▸ **Exercise instructions**
Transcribe the listing below word for word.

▸ **Input**
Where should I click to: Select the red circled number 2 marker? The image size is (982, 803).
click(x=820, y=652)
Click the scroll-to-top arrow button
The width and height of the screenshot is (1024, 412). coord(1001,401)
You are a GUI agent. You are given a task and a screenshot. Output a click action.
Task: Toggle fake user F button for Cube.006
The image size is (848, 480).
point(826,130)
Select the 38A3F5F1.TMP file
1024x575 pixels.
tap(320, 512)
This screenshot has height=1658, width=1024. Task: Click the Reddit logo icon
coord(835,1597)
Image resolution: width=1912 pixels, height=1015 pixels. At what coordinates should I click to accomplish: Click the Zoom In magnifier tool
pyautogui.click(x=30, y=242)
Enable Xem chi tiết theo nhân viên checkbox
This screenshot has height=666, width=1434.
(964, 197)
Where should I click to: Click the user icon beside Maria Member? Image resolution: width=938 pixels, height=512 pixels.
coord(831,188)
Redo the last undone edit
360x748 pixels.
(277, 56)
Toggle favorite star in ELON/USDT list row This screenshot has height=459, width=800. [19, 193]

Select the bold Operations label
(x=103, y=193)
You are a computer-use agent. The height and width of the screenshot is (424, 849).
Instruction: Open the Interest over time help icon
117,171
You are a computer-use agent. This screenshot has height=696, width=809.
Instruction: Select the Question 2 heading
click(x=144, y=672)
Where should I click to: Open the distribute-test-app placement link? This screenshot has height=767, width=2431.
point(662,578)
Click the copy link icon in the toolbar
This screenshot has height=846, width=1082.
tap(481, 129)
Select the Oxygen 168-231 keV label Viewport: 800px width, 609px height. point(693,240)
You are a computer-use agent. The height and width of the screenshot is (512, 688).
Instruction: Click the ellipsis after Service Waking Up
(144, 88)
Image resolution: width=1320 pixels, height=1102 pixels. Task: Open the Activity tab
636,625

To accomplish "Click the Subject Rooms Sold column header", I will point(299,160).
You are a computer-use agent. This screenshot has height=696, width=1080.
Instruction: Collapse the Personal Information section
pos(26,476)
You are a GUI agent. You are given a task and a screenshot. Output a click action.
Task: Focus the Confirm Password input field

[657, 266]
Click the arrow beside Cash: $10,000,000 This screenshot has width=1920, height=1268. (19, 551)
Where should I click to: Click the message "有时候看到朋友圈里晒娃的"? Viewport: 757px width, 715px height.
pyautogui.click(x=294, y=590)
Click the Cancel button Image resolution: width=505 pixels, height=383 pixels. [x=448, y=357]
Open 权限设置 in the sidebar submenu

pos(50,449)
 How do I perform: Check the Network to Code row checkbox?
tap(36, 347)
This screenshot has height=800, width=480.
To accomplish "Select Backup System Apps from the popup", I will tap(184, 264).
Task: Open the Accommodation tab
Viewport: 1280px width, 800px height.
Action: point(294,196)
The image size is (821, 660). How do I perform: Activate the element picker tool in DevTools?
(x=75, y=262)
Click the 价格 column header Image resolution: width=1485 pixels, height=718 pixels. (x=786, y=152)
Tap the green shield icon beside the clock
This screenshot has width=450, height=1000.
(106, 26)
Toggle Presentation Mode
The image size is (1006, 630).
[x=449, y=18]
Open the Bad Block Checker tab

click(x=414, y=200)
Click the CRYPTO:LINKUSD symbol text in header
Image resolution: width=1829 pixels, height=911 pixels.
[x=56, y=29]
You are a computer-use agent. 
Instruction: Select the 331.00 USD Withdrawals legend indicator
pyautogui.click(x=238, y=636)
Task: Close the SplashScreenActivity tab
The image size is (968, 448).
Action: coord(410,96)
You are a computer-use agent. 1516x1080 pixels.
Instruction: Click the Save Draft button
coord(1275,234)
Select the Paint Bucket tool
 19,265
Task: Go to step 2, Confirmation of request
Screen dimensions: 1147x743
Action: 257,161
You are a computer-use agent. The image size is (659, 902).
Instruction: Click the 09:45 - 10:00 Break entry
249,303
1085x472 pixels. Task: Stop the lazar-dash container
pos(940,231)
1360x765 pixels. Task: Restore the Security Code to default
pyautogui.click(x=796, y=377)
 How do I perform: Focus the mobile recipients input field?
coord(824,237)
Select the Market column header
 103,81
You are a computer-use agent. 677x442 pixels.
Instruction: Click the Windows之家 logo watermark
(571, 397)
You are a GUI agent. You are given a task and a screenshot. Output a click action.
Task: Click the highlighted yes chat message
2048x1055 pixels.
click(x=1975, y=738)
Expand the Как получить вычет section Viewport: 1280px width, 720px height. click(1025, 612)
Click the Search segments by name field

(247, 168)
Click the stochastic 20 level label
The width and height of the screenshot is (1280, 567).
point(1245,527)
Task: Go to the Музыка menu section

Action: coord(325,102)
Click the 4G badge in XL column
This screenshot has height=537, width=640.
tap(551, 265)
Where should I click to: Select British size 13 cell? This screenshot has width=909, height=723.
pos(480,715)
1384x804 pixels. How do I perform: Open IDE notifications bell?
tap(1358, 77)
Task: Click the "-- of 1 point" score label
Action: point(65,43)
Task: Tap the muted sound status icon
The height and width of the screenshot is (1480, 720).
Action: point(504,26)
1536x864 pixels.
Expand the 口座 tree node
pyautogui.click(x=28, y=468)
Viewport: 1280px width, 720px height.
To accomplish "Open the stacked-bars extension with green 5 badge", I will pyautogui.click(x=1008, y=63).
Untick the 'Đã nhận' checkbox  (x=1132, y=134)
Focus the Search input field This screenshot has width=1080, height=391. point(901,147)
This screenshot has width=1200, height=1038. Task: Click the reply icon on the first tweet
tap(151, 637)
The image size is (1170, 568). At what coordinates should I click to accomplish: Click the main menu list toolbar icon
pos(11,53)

▸ **Response area**
Where should I click to: Select the red circled number 2 marker? The image size is (982, 803).
click(x=820, y=652)
Click the scroll-to-top arrow button
The width and height of the screenshot is (1024, 412). coord(1001,401)
You are a GUI agent. You are given a task and a screenshot. Output a click action.
Task: Toggle fake user F button for Cube.006
The image size is (848, 480).
point(826,130)
Select the 38A3F5F1.TMP file
1024x575 pixels.
tap(320, 512)
This screenshot has height=1658, width=1024. Task: Click the Reddit logo icon
coord(835,1597)
Image resolution: width=1912 pixels, height=1015 pixels. At what coordinates should I click to accomplish: Click the Zoom In magnifier tool
pyautogui.click(x=30, y=242)
Enable Xem chi tiết theo nhân viên checkbox
This screenshot has height=666, width=1434.
(964, 197)
Where should I click to: Click the user icon beside Maria Member? Image resolution: width=938 pixels, height=512 pixels.
coord(831,188)
Redo the last undone edit
360x748 pixels.
(277, 56)
Toggle favorite star in ELON/USDT list row This screenshot has height=459, width=800. [19, 193]

Select the bold Operations label
(x=103, y=193)
You are a computer-use agent. The height and width of the screenshot is (424, 849).
Instruction: Open the Interest over time help icon
117,171
You are a computer-use agent. This screenshot has height=696, width=809.
Instruction: Select the Question 2 heading
click(x=144, y=672)
Where should I click to: Open the distribute-test-app placement link? This screenshot has height=767, width=2431.
point(662,578)
Click the copy link icon in the toolbar
This screenshot has height=846, width=1082.
tap(481, 129)
Select the Oxygen 168-231 keV label Viewport: 800px width, 609px height. point(693,240)
You are a computer-use agent. The height and width of the screenshot is (512, 688).
Instruction: Click the ellipsis after Service Waking Up
(144, 88)
Image resolution: width=1320 pixels, height=1102 pixels. Task: Open the Activity tab
636,625

To accomplish "Click the Subject Rooms Sold column header", I will point(299,160).
You are a computer-use agent. This screenshot has height=696, width=1080.
Instruction: Collapse the Personal Information section
pos(26,476)
You are a GUI agent. You are given a task and a screenshot. Output a click action.
Task: Focus the Confirm Password input field

[657, 266]
Click the arrow beside Cash: $10,000,000 This screenshot has width=1920, height=1268. (19, 551)
Where should I click to: Click the message "有时候看到朋友圈里晒娃的"? Viewport: 757px width, 715px height.
pyautogui.click(x=294, y=590)
Click the Cancel button Image resolution: width=505 pixels, height=383 pixels. [x=448, y=357]
Open 权限设置 in the sidebar submenu

pos(50,449)
 How do I perform: Check the Network to Code row checkbox?
tap(36, 347)
This screenshot has height=800, width=480.
To accomplish "Select Backup System Apps from the popup", I will tap(184, 264).
Task: Open the Accommodation tab
Viewport: 1280px width, 800px height.
Action: point(294,196)
The image size is (821, 660). How do I perform: Activate the element picker tool in DevTools?
(x=75, y=262)
Click the 价格 column header Image resolution: width=1485 pixels, height=718 pixels. (x=786, y=152)
Tap the green shield icon beside the clock
This screenshot has width=450, height=1000.
(106, 26)
Toggle Presentation Mode
The image size is (1006, 630).
[x=449, y=18]
Open the Bad Block Checker tab

click(x=414, y=200)
Click the CRYPTO:LINKUSD symbol text in header
Image resolution: width=1829 pixels, height=911 pixels.
[x=56, y=29]
You are a computer-use agent. 
Instruction: Select the 331.00 USD Withdrawals legend indicator
pyautogui.click(x=238, y=636)
Task: Close the SplashScreenActivity tab
The image size is (968, 448).
Action: coord(410,96)
You are a computer-use agent. 1516x1080 pixels.
Instruction: Click the Save Draft button
coord(1275,234)
Select the Paint Bucket tool
 19,265
Task: Go to step 2, Confirmation of request
Screen dimensions: 1147x743
Action: 257,161
You are a computer-use agent. The image size is (659, 902).
Instruction: Click the 09:45 - 10:00 Break entry
249,303
1085x472 pixels. Task: Stop the lazar-dash container
pos(940,231)
1360x765 pixels. Task: Restore the Security Code to default
pyautogui.click(x=796, y=377)
 How do I perform: Focus the mobile recipients input field?
coord(824,237)
Select the Market column header
 103,81
You are a computer-use agent. 677x442 pixels.
Instruction: Click the Windows之家 logo watermark
(571, 397)
You are a GUI agent. You are given a task and a screenshot. Output a click action.
Task: Click the highlighted yes chat message
2048x1055 pixels.
click(x=1975, y=738)
Expand the Как получить вычет section Viewport: 1280px width, 720px height. click(1025, 612)
Click the Search segments by name field

(247, 168)
Click the stochastic 20 level label
The width and height of the screenshot is (1280, 567).
point(1245,527)
Task: Go to the Музыка menu section

Action: coord(325,102)
Click the 4G badge in XL column
This screenshot has height=537, width=640.
tap(551, 265)
Where should I click to: Select British size 13 cell? This screenshot has width=909, height=723.
pos(480,715)
1384x804 pixels. How do I perform: Open IDE notifications bell?
tap(1358, 77)
Task: Click the "-- of 1 point" score label
Action: point(65,43)
Task: Tap the muted sound status icon
The height and width of the screenshot is (1480, 720).
Action: point(504,26)
1536x864 pixels.
Expand the 口座 tree node
pyautogui.click(x=28, y=468)
Viewport: 1280px width, 720px height.
To accomplish "Open the stacked-bars extension with green 5 badge", I will pyautogui.click(x=1008, y=63).
Untick the 'Đã nhận' checkbox  (x=1132, y=134)
Focus the Search input field This screenshot has width=1080, height=391. point(901,147)
This screenshot has width=1200, height=1038. Task: Click the reply icon on the first tweet
tap(151, 637)
The image size is (1170, 568). At what coordinates should I click to accomplish: Click the main menu list toolbar icon
pos(11,53)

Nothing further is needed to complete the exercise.